*Consigne:* Dans le texte sur Carmontelle ci-dessous, recopiez tout ce qui va de "Toutefois, ce que" jusqu'à "les chemins d’exil !".

Toutefois, ce que préfère Carmontelle, ce sont les fonds de plein air, parcs somptueux aux grands escaliers de marbre, avec treillages et berceaux, quinconces, boulingrins, vasques et naumachies, temples dédiés à l’amour, ruines d’une antiquité naïve, toute cette nature arrangée où s’est complu le XVIIIe siècle et que semblent encore traverser comme des souvenirs de l’Astrée. Là, parmi ces paysages enchantés, sous des ciels d’or et de pourpre, dans la lumière tendre des soirs, il aime le plus volontiers à camper ses personnages fringans et pomponnés, d’allure tant désinvolte, l’air si joyeux de vivre. Hélas ! encore un peu de temps, et ce sera, pour eux, le réveil brutal, l’atrocité des vengeances sans merci, l’ignominie des geôles, les massacres, la guillotine et, pour les moins infortunés, la marche douloureuse, l’étape lamentable sur tous les chemins d’exil !

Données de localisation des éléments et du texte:
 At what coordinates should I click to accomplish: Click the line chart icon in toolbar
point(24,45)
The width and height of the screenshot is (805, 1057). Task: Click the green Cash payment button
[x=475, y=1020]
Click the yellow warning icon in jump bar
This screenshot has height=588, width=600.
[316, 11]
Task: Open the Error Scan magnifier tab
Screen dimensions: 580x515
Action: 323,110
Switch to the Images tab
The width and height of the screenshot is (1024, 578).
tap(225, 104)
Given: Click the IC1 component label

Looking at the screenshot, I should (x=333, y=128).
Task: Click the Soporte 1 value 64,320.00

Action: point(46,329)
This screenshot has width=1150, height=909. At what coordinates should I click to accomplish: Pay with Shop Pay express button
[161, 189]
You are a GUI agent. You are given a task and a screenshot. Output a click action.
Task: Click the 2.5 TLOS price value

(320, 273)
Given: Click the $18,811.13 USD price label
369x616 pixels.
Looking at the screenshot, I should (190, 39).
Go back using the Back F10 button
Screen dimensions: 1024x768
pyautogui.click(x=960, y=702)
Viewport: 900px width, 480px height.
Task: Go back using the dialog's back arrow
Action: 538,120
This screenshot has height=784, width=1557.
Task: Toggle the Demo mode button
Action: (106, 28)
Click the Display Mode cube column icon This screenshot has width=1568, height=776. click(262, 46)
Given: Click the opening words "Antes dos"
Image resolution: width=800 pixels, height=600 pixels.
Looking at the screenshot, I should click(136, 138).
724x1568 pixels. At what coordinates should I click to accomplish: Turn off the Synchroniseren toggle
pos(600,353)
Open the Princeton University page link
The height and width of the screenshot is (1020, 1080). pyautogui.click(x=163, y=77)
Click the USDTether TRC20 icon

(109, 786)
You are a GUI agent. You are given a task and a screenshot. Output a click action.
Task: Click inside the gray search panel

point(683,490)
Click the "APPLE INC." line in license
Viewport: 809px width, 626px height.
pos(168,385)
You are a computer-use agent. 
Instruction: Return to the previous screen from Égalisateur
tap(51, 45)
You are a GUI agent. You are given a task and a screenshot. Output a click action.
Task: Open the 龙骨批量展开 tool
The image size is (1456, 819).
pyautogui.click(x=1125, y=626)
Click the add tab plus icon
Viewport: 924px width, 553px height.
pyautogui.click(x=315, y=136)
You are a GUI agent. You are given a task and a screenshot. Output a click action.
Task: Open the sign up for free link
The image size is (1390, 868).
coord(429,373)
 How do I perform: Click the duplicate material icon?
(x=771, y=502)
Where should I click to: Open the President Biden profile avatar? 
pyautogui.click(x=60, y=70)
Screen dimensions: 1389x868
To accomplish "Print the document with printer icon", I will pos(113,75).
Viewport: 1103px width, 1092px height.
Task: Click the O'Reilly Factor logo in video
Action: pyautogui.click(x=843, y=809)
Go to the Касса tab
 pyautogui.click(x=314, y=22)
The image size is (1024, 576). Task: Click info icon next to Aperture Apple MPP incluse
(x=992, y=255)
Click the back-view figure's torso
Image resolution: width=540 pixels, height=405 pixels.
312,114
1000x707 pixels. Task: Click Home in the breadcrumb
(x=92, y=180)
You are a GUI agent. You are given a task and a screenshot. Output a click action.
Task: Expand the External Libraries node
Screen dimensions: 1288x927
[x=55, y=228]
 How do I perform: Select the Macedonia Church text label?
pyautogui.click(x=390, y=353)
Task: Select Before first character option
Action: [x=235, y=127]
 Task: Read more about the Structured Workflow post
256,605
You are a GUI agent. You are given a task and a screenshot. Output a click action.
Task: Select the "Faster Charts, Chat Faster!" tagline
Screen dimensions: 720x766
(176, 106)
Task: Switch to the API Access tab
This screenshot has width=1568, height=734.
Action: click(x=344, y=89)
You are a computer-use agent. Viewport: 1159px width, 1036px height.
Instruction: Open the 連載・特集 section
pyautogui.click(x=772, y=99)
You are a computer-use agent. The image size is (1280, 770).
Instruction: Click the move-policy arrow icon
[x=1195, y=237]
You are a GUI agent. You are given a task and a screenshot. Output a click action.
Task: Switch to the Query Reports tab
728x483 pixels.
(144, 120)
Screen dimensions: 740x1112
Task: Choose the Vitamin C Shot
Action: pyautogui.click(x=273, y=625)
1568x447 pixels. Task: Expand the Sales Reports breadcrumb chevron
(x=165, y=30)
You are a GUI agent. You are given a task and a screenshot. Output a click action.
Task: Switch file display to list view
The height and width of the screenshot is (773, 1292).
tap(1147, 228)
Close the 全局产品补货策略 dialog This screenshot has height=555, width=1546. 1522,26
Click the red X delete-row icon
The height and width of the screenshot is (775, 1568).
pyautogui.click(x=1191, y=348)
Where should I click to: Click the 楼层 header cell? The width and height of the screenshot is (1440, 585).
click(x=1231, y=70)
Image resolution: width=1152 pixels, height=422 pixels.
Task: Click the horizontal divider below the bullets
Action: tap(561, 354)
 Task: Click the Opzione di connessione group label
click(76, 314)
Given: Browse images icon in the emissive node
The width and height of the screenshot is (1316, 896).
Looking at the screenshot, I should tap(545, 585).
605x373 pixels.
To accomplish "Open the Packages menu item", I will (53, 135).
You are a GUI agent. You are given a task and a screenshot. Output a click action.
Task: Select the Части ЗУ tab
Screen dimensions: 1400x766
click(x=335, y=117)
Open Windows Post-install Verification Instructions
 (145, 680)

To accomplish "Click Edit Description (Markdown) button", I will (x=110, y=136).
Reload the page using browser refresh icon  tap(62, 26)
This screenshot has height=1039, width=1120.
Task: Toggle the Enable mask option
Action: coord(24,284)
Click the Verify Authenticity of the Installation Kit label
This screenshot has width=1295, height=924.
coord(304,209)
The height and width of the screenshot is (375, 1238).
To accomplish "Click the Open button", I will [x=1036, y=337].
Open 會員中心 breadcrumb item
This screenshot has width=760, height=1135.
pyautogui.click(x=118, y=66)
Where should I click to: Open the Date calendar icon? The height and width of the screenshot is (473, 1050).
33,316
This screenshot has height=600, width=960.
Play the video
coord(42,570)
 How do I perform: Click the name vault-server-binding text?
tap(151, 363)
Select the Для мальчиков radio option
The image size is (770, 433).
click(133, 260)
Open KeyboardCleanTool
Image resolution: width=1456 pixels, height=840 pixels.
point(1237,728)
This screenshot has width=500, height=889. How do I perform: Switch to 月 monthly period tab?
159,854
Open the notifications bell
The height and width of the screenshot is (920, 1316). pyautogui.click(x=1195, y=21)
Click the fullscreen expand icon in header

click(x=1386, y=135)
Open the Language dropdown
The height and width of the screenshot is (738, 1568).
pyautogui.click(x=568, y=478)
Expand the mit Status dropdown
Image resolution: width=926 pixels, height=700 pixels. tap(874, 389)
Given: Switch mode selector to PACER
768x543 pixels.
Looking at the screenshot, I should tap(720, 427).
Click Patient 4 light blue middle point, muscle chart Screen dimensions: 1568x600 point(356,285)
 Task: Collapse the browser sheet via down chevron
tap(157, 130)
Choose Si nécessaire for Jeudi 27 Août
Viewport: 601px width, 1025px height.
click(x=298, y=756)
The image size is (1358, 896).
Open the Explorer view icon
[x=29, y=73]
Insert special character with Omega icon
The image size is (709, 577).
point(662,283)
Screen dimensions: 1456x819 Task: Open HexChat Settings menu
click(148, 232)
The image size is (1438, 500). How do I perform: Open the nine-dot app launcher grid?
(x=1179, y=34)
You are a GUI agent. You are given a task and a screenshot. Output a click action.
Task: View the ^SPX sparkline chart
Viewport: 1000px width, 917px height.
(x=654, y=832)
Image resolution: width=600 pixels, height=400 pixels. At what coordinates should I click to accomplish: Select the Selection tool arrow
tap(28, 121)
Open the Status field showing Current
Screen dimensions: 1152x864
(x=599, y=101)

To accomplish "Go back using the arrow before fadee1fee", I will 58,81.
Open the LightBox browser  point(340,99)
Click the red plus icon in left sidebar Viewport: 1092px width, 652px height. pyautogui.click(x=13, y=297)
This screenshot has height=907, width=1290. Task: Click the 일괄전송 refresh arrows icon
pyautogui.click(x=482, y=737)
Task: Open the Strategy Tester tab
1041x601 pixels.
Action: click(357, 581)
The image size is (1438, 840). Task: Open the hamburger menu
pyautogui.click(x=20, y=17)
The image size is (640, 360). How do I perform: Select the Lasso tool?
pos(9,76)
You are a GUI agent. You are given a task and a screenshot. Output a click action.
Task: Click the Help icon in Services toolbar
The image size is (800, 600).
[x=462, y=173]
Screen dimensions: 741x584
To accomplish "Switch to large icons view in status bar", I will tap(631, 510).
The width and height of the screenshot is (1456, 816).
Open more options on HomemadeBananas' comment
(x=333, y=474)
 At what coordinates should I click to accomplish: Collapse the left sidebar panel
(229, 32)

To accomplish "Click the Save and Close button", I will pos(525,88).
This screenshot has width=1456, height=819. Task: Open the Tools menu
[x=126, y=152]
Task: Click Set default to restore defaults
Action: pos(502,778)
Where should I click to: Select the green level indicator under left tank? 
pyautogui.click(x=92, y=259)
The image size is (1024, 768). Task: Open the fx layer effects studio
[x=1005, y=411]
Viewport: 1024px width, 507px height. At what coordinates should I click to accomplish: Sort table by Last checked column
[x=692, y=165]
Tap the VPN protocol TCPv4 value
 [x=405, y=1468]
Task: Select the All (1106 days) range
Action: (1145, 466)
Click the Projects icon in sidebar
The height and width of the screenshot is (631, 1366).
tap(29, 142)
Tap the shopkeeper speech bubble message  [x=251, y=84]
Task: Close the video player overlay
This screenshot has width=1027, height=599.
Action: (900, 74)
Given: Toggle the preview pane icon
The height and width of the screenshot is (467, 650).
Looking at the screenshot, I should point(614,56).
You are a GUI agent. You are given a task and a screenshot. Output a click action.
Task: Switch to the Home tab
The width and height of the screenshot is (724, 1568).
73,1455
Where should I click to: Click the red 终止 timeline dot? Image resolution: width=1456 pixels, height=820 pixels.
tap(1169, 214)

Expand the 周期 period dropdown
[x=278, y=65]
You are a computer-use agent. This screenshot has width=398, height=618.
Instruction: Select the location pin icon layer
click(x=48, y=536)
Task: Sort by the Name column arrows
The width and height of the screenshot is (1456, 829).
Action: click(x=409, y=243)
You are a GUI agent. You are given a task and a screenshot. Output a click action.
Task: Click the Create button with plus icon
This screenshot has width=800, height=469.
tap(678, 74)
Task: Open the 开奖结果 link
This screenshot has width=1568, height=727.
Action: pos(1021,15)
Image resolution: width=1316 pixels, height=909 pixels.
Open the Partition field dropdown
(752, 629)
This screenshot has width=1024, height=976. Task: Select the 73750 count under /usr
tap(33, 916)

*Résultat:*
Toutefois, ce que préfère Carmontelle, ce sont les fonds de plein air, parcs somptueux aux grands escaliers de marbre, avec treillages et berceaux, quinconces, boulingrins, vasques et naumachies, temples dédiés à l’amour, ruines d’une antiquité naïve, toute cette nature arrangée où s’est complu le XVIIIe siècle et que semblent encore traverser comme des souvenirs de l’Astrée. Là, parmi ces paysages enchantés, sous des ciels d’or et de pourpre, dans la lumière tendre des soirs, il aime le plus volontiers à camper ses personnages fringans et pomponnés, d’allure tant désinvolte, l’air si joyeux de vivre. Hélas ! encore un peu de temps, et ce sera, pour eux, le réveil brutal, l’atrocité des vengeances sans merci, l’ignominie des geôles, les massacres, la guillotine et, pour les moins infortunés, la marche douloureuse, l’étape lamentable sur tous les chemins d’exil !